* start Records for this exercise *
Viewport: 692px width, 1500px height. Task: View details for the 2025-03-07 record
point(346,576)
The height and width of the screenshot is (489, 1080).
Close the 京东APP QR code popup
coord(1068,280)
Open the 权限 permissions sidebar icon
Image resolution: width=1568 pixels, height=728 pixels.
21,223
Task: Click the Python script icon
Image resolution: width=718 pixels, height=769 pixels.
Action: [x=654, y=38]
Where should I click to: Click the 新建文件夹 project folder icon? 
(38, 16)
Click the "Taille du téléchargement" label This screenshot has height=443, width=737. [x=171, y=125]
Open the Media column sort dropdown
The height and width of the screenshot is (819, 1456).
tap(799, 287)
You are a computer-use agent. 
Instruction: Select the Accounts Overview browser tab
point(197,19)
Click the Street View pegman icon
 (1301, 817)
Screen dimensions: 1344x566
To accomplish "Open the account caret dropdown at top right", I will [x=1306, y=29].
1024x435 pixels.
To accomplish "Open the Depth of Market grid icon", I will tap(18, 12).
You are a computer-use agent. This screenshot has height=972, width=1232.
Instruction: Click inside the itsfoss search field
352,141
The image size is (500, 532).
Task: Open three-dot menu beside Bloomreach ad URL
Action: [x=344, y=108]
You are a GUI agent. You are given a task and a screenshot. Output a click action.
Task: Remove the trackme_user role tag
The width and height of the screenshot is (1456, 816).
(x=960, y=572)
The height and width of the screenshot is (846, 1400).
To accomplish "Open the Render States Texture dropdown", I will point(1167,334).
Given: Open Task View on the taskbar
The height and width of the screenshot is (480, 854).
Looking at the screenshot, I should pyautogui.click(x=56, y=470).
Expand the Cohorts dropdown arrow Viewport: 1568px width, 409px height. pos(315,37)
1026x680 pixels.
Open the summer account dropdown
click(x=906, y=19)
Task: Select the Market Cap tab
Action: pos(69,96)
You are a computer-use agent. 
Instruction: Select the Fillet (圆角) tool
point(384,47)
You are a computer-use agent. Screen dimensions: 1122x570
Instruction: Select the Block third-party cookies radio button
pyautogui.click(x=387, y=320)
* end Records for this exercise *
**Task statement**
Can you update the data above by replacing every "Instruction" with "Command" and leaving everything else as it is?

**The completed task**
Viewport: 692px width, 1500px height. Task: View details for the 2025-03-07 record
point(346,576)
The height and width of the screenshot is (489, 1080).
Close the 京东APP QR code popup
coord(1068,280)
Open the 权限 permissions sidebar icon
Image resolution: width=1568 pixels, height=728 pixels.
21,223
Task: Click the Python script icon
Image resolution: width=718 pixels, height=769 pixels.
Action: [x=654, y=38]
Where should I click to: Click the 新建文件夹 project folder icon? 
(38, 16)
Click the "Taille du téléchargement" label This screenshot has height=443, width=737. [x=171, y=125]
Open the Media column sort dropdown
The height and width of the screenshot is (819, 1456).
tap(799, 287)
You are a computer-use agent. 
Command: Select the Accounts Overview browser tab
point(197,19)
Click the Street View pegman icon
 (1301, 817)
Screen dimensions: 1344x566
To accomplish "Open the account caret dropdown at top right", I will [x=1306, y=29].
1024x435 pixels.
To accomplish "Open the Depth of Market grid icon", I will tap(18, 12).
You are a computer-use agent. This screenshot has height=972, width=1232.
Command: Click inside the itsfoss search field
352,141
The image size is (500, 532).
Task: Open three-dot menu beside Bloomreach ad URL
Action: [x=344, y=108]
You are a GUI agent. You are given a task and a screenshot. Output a click action.
Task: Remove the trackme_user role tag
The width and height of the screenshot is (1456, 816).
(x=960, y=572)
The height and width of the screenshot is (846, 1400).
To accomplish "Open the Render States Texture dropdown", I will point(1167,334).
Given: Open Task View on the taskbar
The height and width of the screenshot is (480, 854).
Looking at the screenshot, I should pyautogui.click(x=56, y=470).
Expand the Cohorts dropdown arrow Viewport: 1568px width, 409px height. pos(315,37)
1026x680 pixels.
Open the summer account dropdown
click(x=906, y=19)
Task: Select the Market Cap tab
Action: pos(69,96)
You are a computer-use agent. 
Command: Select the Fillet (圆角) tool
point(384,47)
You are a computer-use agent. Screen dimensions: 1122x570
Command: Select the Block third-party cookies radio button
pyautogui.click(x=387, y=320)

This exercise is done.